The Dynamic Risk Assessment Portfolio Project is a simplified demonstration of a machine learning pipeline for data ingestion, model monitoring, deployment, and reporting. It is designed to showcase the end-to-end process of building and maintaining machine learning models in a production-like environment. Please note that this project is for educational purposes and not intended for use in real production systems.
The key goals of this project include:
-
Automated Risk Assessment: Develop an automated system that can continuously assess and predict risks based on incoming data.
-
Data Ingestion: Implement a robust data ingestion process to collect data from diverse sources and prepare it for analysis.
-
Model Training: Train machine learning models on historical data to learn patterns and make predictions.
-
Model Deployment: Deploy the trained models into a production environment for real-time risk scoring.
-
Model Monitoring: Continuously monitor the deployed models for any signs of model drift or performance degradation.
-
Reporting: Generate reports and diagnostics to provide insights into the risk assessment results.
The project directory structure is organized as follows:
- /practicedata/: Contains practice data used for testing and development.
- /sourcedata/: Contains the source data used for training machine learning models.
- /ingesteddata/: Stores compiled datasets after data ingestion.
- /testdata/: Contains additional data for testing machine learning models.
- /models/: Stores machine learning models intended for production use.
- /practicemodels/: Stores practice machine learning models.
- /production_deployment/: Holds final deployed machine learning models.
The key Python scripts in the project include:
- training.py: Script for training machine learning models.
- scoring.py: Script for scoring machine learning models.
- deployment.py: Script for deploying trained machine learning models.
- ingestion.py: Script for data ingestion.
- diagnostics.py: Script for measuring model and data diagnostics.
- reporting.py: Script for generating reports about model metrics.
- app.py: Script containing API endpoints.
- wsgi.py: Script to facilitate API deployment.
- apicalls.py: Script for making API calls.
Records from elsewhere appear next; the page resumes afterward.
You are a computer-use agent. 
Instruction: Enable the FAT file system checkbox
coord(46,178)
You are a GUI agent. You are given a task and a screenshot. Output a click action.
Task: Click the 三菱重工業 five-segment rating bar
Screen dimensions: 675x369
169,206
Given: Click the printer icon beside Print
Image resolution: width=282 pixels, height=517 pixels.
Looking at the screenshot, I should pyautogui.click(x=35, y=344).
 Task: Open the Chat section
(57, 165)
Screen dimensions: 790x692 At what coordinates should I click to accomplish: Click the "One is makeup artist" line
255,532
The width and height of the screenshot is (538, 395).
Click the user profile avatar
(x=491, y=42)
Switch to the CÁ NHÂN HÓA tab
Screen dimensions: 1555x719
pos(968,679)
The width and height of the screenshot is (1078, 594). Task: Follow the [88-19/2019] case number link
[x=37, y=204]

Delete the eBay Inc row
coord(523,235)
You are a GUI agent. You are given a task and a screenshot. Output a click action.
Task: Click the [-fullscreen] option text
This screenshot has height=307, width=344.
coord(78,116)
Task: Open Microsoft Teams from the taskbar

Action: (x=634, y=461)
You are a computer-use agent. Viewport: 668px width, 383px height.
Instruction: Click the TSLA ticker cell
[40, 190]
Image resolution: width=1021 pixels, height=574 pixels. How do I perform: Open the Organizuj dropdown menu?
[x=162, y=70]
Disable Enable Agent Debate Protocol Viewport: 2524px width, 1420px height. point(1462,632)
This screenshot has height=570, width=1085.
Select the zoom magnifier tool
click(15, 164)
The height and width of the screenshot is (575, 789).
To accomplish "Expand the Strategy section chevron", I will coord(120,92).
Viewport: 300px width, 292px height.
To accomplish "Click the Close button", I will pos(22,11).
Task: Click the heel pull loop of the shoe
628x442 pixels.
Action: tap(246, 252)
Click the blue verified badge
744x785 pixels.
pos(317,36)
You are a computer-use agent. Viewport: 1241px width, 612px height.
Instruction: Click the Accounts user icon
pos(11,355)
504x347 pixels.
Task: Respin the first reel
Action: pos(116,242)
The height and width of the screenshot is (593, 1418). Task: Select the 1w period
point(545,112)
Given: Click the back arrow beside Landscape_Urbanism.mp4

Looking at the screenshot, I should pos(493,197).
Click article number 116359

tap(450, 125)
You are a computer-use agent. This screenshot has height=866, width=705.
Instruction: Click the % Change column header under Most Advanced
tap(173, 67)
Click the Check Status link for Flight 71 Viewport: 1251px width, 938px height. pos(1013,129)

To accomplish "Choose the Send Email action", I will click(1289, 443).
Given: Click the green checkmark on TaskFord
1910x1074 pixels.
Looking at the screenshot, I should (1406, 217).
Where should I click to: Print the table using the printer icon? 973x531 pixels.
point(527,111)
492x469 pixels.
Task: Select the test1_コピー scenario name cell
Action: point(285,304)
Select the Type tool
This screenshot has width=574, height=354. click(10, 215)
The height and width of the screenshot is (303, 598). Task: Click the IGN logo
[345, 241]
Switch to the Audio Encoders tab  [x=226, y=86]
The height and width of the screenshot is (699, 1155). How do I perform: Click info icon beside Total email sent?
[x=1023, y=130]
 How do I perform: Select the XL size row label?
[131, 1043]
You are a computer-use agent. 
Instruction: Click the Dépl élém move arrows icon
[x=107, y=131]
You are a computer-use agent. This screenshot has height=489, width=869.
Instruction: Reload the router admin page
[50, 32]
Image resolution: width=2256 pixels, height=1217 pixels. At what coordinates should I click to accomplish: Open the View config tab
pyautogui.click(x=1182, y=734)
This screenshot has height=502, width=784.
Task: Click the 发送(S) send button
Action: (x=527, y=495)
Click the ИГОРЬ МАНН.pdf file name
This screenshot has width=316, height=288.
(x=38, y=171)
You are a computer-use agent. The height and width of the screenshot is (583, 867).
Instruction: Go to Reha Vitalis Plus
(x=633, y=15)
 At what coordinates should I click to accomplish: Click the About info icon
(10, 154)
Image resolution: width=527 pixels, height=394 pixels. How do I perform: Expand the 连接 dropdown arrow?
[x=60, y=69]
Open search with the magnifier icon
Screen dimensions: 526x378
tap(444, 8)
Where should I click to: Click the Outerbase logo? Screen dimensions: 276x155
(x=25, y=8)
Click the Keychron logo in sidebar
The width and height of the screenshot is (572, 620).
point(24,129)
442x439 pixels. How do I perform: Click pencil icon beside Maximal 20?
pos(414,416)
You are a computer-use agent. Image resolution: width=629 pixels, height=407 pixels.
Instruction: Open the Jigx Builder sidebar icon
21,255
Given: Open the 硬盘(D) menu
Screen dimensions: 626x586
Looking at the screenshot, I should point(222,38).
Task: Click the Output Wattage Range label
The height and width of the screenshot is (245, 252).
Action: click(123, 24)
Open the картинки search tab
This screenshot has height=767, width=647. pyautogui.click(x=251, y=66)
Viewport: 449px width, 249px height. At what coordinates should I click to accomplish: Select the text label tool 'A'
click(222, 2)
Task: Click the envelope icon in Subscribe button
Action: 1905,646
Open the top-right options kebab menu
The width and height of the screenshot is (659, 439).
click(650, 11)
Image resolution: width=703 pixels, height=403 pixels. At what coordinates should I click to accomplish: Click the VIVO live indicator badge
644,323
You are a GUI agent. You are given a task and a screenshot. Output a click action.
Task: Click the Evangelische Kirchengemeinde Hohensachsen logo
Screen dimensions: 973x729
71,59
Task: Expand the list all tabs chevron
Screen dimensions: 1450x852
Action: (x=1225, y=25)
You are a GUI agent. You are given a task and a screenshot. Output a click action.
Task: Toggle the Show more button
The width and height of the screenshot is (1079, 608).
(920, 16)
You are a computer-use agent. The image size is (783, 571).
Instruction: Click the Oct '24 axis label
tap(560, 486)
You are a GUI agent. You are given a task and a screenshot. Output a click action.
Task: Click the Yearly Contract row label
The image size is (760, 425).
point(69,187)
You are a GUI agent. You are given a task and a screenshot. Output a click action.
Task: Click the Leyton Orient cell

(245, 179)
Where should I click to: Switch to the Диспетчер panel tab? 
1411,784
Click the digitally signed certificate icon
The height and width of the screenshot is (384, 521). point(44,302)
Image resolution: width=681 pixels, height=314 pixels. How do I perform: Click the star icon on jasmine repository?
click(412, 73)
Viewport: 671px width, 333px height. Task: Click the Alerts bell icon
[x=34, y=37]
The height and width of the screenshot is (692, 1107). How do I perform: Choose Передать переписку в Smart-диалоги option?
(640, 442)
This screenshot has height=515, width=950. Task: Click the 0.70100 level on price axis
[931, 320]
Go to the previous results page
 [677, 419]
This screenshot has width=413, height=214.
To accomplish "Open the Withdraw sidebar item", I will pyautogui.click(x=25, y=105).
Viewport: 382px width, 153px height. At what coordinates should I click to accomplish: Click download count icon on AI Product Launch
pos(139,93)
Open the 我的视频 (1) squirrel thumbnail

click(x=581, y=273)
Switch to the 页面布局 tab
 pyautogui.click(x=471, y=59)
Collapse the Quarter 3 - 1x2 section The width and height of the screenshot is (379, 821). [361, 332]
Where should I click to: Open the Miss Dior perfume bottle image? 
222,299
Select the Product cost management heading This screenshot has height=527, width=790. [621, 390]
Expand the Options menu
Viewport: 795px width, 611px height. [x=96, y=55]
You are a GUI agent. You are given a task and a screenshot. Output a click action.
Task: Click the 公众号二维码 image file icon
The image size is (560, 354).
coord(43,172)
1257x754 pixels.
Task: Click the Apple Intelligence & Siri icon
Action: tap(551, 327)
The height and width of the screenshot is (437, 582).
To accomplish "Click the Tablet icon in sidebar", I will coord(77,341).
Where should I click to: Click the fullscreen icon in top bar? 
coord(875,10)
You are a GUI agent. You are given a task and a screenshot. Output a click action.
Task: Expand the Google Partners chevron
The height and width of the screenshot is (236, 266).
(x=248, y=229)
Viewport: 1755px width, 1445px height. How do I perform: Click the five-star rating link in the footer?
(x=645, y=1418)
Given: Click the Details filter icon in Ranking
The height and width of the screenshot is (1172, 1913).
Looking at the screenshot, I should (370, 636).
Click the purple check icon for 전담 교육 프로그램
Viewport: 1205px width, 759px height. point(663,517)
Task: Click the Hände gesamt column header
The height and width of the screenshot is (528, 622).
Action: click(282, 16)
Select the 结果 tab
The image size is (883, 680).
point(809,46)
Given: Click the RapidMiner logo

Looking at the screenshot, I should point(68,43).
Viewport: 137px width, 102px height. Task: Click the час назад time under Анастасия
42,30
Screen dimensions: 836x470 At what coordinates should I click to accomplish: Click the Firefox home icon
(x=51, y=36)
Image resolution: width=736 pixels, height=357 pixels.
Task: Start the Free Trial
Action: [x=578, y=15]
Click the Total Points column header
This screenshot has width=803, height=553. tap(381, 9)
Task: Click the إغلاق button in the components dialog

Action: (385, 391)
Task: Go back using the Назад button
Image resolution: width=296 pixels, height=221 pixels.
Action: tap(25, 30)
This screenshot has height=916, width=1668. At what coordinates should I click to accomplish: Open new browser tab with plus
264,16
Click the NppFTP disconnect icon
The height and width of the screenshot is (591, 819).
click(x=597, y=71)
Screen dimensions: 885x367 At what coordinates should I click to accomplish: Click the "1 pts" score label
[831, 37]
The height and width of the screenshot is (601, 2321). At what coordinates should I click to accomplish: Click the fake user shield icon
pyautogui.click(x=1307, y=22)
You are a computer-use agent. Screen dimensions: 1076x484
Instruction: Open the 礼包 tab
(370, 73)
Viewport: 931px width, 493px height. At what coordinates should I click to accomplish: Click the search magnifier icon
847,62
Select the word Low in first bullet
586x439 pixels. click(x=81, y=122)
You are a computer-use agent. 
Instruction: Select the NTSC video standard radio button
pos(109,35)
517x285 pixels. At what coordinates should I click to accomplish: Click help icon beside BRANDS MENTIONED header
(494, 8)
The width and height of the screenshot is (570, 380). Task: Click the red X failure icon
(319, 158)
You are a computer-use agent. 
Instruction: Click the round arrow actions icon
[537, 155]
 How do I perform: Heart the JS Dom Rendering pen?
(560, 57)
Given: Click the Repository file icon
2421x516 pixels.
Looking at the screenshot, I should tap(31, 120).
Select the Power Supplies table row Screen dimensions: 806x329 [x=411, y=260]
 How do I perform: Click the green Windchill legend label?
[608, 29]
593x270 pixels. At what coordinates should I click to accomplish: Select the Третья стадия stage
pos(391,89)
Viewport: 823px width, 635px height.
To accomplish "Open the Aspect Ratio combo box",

- fullprocess.py: Script to determine the need for model redeployment and call other Python scripts as needed.
Additional project files:
- config.json: Configuration file specifying folder paths and script parameters.
- cronjob.txt: Cron job configuration file containing the command line for scheduled tasks.
- cron_log.txt: Log file for recording cron job execution.
- Dockerfile: Instructions for creating a Docker container for the project environment.
Certainly, you can include the step to run app.py
to start the API service before running fullprocess.py
or setting up the cron job. Here's the updated section:
To run this project locally, follow these steps:
-
Clone the project repository to your local machine.
-
Navigate to the project directory.
-
Ensure you have Python 3.8 installed.
-
Install the required Python packages by running the following command:
pip install -r requirements.txt
-
(Optional) Configure the
config.json
file to specify folder paths and other settings according to your environment. You can use the default values or change them as needed. -
Start the API service by running the
app.py
script:python app.py
-
Run the project's main script
fullprocess.py
using Python:python fullprocess.py
You can also run the project inside a Docker container. Docker provides a consistent and isolated environment for the project. Please note that you need to grant passwordless sudo
access within the container for the cron job to work properly. Follow these steps:
-
Clone the project repository to your local machine.
-
Navigate to the project directory.
-
Build the Docker image using the provided
Dockerfile
:docker build -t dynamic_risk_assessment_system_image .
-
Run the Docker container, ensuring that you grant
sudo
access within the container. You can also customize the ports by replacing8888:8888 -p 8889:8889 -p 8890:8890
with the desired ports:docker run --name dynamic_risk_assessment_system -p 8888:8888 -p 8889:8889 -p 8890:8890 -v ${PWD}:/home/jovyan/work/Dynamic_Risk_Assessment_System -e GRANT_SUDO=yes dynamic_risk_assessment_system_image
Please note the addition of
-e GRANT_SUDO=yes
to allowsudo
commands within the container. This is required for the cron job to execute successfully. -
(Optional) Configure the
config.json
file within the Docker container to specify folder paths and settings according to your environment. You can use the default values or change them as needed.
To schedule periodic execution of the project's fullprocess.py
script, follow these steps:
-
Start the API service by running the
app.py
script in the working directory:python app.py
-
Inside the Docker container, set up the cron job using the command saved in
cronjob.txt
:crontab /home/jovyan/work/Dynamic_Risk_Assessment_System/cronjob.txt
This will schedule the
fullprocess.py
script to run periodically, executing it every 10 minutes.